First, I saw this problem had three parts all connected, like a sandwich! My goal is to get 'x' all by itself in the middle.

1. **Distribute the number:** I noticed a number outside the parentheses, -2, being multiplied by (x+8). So, I multiplied -2 by 'x' (which is -2x) and -2 by '8' (which is -16).
Now my problem looked like this: $$-4 \leq -2x - 16 < 8$$

2. **Get rid of the constant next to 'x':** Next, I wanted to get rid of the -16 that was with the -2x. To do that, I added 16. But I had to be fair and add 16 to *all three parts* of the inequality!
* Left side: $-4 + 16 = 12$
* Middle: $-2x - 16 + 16 = -2x$
* Right side: $8 + 16 = 24$
So now it looked like: $$12 \leq -2x < 24$$

3. **Isolate 'x' by dividing:** 'x' is still not alone; it's being multiplied by -2. To get rid of the -2, I need to divide everything by -2. This is the tricky part! When you divide (or multiply) an inequality by a negative number, you have to **flip the direction of the inequality signs!**
* Left side: $12 \div -2 = -6$. I flipped the $\leq$ to $\geq$.
* Middle: $-2x \div -2 = x$.
* Right side: $24 \div -2 = -12$. I flipped the $<$ to $>$.
So now it was: $$-6 \geq x > -12$$

4. **Rewrite for clarity:** It's usually easier to read inequalities when the smaller number is on the left.

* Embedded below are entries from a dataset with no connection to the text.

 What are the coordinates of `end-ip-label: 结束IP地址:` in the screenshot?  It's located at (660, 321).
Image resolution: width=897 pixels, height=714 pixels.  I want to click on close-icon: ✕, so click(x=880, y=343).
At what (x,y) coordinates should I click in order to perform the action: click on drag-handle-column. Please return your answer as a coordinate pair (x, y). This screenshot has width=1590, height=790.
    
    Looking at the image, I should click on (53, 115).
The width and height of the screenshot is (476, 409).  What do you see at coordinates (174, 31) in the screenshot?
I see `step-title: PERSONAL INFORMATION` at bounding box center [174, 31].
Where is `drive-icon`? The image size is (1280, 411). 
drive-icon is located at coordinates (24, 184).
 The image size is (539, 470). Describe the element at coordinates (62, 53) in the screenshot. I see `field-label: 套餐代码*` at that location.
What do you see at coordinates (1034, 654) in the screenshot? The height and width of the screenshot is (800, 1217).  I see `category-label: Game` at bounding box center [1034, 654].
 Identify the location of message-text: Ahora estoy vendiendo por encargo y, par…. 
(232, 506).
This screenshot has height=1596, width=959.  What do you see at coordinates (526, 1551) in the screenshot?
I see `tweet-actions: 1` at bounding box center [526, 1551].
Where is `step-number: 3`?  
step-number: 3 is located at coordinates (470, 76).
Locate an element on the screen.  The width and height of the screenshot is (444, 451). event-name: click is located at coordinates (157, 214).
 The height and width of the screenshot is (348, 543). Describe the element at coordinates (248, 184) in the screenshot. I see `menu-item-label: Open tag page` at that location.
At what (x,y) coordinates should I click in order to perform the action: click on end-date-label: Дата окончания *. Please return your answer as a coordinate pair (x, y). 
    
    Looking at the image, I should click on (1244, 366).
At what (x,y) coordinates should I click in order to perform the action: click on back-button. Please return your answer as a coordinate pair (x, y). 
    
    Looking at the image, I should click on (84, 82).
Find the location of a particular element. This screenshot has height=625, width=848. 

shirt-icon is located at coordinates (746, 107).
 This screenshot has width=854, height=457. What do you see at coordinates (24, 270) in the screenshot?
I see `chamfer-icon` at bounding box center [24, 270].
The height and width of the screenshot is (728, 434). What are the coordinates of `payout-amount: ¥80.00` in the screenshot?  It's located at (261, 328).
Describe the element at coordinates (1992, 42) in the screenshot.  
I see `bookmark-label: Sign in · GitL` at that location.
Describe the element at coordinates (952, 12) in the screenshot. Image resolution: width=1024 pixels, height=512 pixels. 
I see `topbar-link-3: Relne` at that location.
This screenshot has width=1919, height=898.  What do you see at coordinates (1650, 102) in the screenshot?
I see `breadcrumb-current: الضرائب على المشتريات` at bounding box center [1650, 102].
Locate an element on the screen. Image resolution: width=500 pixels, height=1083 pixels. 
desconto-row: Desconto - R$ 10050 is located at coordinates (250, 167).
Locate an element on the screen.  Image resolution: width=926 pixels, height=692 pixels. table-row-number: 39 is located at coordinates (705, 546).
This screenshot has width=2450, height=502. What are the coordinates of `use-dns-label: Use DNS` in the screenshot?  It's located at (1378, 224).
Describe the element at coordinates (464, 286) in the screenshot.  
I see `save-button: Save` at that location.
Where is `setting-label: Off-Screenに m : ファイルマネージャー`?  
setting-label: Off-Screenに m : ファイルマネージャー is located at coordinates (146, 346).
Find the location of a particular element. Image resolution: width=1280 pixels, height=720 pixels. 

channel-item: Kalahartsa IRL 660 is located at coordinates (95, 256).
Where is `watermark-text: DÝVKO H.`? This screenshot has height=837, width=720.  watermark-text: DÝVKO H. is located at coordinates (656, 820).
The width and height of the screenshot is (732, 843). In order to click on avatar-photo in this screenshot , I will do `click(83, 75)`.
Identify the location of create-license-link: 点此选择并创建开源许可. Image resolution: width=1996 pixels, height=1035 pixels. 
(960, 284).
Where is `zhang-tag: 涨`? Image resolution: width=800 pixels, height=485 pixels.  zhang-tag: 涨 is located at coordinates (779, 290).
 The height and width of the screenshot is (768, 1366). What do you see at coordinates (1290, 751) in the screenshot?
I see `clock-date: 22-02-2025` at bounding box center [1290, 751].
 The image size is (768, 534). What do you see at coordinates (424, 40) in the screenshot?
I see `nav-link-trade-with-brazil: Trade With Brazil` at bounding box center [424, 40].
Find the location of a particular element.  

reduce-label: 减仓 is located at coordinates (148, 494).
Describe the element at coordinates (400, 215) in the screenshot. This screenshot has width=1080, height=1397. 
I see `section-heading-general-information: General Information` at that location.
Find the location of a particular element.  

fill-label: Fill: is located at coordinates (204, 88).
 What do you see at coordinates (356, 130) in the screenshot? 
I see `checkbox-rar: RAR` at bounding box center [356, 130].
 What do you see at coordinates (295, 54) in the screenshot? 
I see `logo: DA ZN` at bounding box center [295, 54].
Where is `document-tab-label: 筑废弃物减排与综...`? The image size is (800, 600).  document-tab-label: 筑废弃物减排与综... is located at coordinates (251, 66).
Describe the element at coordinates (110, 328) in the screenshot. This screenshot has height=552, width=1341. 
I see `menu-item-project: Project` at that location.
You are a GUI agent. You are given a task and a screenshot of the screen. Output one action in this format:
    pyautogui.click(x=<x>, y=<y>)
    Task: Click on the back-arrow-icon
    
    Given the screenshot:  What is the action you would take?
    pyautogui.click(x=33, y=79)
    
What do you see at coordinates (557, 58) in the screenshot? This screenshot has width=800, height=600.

So I just rearranged it to put the smallest number first: $$-12 < x \leq -6$$
This means 'x' is bigger than -12, but 'x' is less than or equal to -6.

5. **Graph it!** To show this on a number line:
* Since x is *greater than* -12 (not equal to), I put an **open circle** at -12. Think of it as an empty dot because -12 isn't included.
* Since x is *less than or equal to* -6, I put a **closed circle** at -6. This is a filled-in dot because -6 *is* included.
* Then, I drew a line connecting the two circles because 'x' can be any number between -12 and -6 (including -6).

6. **Write in interval notation:**
* An open circle at -12 means we use a parenthesis `(` or `)`.
* A closed circle at -6 means we use a square bracket `[` or `]`.
So, putting it all together, the interval notation is $$(-12, -6]$$